Is There a Fibromyalgia Diet?

What to Eat to Ease Fibromyalgia Symptoms

There's really no such thing as a fibromyalgia diet, but you may have noticed that certain foods can trigger fibromyalgia flare-ups, while other foods may help ease your pain.

If you've noticed a difference in how you feel with what you eat, it's probably not a coincidence. There are certain foods you should eat—as well as foods to limit—when you have fibromyalgia. Watching what you eat may help you manage your fibro flares.

When you have fibromyalgia, your diet should be well balanced and include foods that can help you thrive with fibromyalgia. And because there's no single eating plan to deal with fibromyalgia, work with your doctor and/or a registered dietitian who can help you plan your meals.

Also, it's important to take your health into your own hands: Pay attention to what causes your flare-ups as well as what helps ease them. You have the tools at your fingertips to help you live well with fibromyalgia.

In-depth Articles on Other Fibromyalgia Treatments

Foods to Eat with Fibromyalgia
Below are some of the foods you should try incorporating in your fibromyalgia diet.

Fruits and vegetables: These foods make up the foundation of a healthy diet. Fruits and veggies contain phytochemicals (natural chemicals found in some plant foods) and antioxidants—natural pain and inflammation fighters.

Lean protein: Eating some type of protein at every meal—whether it's chicken, fish, beans, nuts, or peanut butter, gives you energy by fueling your muscles. With fibromyalgia, it's common to feel low on energy, so bulking up on protein is essential.

Omega-3 fatty acids: These essential fatty acids may help reduce inflammation and fibromyalgia-related pain. Omega-3s are found in flaxseed, walnuts, olive oil, and some fish, such as salmon.

Vitamin D: If your diet is very low in vitamin D, you may be dealing with muscle pain. Get your vitamin D from fish, such as salmon, mushrooms, and eggs, to relieve your pain and other fibromyalgia symptoms. Also, many cereals, breads, and yogurts are fortified with vitamin D.

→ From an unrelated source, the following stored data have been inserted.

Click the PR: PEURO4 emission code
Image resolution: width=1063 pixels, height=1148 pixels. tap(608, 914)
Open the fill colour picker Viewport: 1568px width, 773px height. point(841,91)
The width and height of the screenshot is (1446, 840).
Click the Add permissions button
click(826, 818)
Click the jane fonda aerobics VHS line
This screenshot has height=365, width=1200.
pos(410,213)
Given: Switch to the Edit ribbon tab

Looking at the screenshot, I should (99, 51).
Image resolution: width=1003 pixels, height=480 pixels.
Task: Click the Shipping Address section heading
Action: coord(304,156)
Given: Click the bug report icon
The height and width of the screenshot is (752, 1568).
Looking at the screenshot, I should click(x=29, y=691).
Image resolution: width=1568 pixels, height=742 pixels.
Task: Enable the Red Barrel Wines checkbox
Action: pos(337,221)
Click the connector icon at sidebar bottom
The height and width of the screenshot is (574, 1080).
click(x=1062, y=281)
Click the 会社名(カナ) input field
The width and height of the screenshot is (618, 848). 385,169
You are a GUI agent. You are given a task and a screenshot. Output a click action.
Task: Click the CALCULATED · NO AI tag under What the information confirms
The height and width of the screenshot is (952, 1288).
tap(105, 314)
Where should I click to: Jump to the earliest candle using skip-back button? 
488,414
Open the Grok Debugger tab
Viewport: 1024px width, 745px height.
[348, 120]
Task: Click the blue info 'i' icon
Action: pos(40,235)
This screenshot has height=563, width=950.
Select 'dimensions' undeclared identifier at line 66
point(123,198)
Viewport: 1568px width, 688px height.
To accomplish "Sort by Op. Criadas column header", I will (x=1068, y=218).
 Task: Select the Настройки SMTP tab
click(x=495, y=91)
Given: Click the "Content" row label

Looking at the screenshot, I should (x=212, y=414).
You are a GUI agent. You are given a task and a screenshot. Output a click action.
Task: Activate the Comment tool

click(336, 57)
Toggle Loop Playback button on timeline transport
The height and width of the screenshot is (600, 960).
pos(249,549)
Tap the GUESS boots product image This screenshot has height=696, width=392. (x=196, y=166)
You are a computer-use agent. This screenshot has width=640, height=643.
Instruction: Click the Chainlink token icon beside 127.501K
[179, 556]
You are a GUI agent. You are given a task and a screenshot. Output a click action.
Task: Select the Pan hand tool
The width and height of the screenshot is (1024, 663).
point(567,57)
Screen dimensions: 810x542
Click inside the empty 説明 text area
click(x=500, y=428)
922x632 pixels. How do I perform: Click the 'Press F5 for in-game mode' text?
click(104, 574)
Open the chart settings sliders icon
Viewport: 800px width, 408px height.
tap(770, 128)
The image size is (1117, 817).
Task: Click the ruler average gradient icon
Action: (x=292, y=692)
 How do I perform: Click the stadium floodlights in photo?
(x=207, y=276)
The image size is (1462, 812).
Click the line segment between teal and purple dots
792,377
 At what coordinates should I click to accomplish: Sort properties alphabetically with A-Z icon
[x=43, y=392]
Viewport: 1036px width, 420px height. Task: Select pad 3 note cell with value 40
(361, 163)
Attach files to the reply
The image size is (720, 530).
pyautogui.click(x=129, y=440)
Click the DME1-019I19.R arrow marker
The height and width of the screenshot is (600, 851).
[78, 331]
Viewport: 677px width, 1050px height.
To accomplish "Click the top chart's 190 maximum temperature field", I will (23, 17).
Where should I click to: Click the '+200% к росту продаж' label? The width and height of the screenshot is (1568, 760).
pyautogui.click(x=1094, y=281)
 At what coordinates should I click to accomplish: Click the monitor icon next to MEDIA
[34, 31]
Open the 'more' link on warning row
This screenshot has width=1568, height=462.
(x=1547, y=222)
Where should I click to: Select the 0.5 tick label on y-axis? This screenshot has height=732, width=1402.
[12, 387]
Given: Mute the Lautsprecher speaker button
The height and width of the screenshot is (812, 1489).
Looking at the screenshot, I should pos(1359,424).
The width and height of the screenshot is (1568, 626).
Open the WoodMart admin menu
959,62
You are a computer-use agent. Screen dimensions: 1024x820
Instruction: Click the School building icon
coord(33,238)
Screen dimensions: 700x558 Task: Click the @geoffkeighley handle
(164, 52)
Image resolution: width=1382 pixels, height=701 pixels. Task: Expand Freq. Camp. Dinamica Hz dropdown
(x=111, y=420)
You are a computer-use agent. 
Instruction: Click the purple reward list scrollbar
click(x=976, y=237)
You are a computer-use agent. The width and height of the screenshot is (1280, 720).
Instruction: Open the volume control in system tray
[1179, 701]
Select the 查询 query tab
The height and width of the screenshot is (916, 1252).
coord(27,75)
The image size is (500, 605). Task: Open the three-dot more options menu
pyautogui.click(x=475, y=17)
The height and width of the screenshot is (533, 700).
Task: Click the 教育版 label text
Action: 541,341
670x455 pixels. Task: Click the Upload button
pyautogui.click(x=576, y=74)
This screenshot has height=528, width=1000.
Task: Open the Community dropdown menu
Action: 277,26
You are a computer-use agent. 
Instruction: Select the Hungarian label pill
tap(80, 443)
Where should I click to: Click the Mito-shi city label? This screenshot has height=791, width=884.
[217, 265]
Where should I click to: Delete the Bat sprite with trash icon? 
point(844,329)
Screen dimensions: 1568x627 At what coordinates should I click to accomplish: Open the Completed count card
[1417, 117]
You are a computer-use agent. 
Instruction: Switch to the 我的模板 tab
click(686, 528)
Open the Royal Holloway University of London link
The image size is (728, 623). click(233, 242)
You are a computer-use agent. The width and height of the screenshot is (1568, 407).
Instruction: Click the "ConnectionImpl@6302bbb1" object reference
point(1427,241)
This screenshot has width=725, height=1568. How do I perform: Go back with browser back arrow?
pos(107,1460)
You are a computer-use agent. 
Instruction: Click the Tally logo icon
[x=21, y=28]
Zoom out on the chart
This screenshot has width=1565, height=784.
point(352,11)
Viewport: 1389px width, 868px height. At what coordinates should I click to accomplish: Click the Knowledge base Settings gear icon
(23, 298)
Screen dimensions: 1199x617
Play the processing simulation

Whole grains: Eating whole grains, such as whole grain pasta, quinoa, and brown rice, gives you a healthy dose of energy instead of dragging you down—as foods, such as cookies and white rice, can do.

Foods to Limit with Fibromyalgia
Limiting certain foods may also help ease fibromyalgia. The foods below may aggravate pain and other fibromyalgia symptoms. Pay attention to how your body and fibromyalgia react to these foods.

Caffeine: Getting too much coffee, tea, and chocolate can cause sleeping problems—especially if you have caffeine just before bed. It's already difficult for some patients with fibromyalgia to get quality sleep, so talk to your doctor about how much caffeine you can have.

Dairy: Many people who have fibromyalgia are also lactose intolerant, so dairy products can exacerbate pain. However, getting enough calcium is important, so if you can't eat yogurt or drink milk, eat foods fortified with calcium or talk to your doctor about taking a daily calcium supplement.

Foods sweetened with aspartame: Chemicals found in this sweetener can activate neurons in your brain that may increase your sensitivity to pain. Aspartame is found in, for example, some soft drinks (the diet ones) and artificially sweetened yogurt.

Highly processed and fried foods, especially foods that contain food additives: Monosodium glutamate (MSG) and/or nitrates are examples of food additives, which are chemicals that are used as flavor enhancers. MSG is found in some frozen dinners and Asian foods. Nitrates can be found in lunch meats, hot dogs, and bacon.

"Nightshade" vegetables: These vegetables include bell peppers, eggplant, potatoes, and tomatoes. Although these veggies are highly nutritious, they can trigger fibromyalgia-related pain.

Eating Well with Fibromyalgia
Keep in mind that many people with fibromyalgia also have co-existing conditions, such as irritable bowel syndrome, sleep problems, anxiety, and depression. Find a meal plan that works well for you to treat fibromyalgia and other conditions you may have.

For a successful fibromyalgia diet, what works for one person may not work for you. But many people with fibromyalgia find that keeping a food diary helps. Write down everything you eat throughout the day to see what foods might be triggering your fibro flares.

You can also try cutting out some foods gradually from your diet to see whether that has an effect on your pain and other fibromyalgia symptoms. The bottom line is that instead of following a strict fibromyalgia diet, stick to foods that support a strong immune system so you can thrive with fibromyalgia.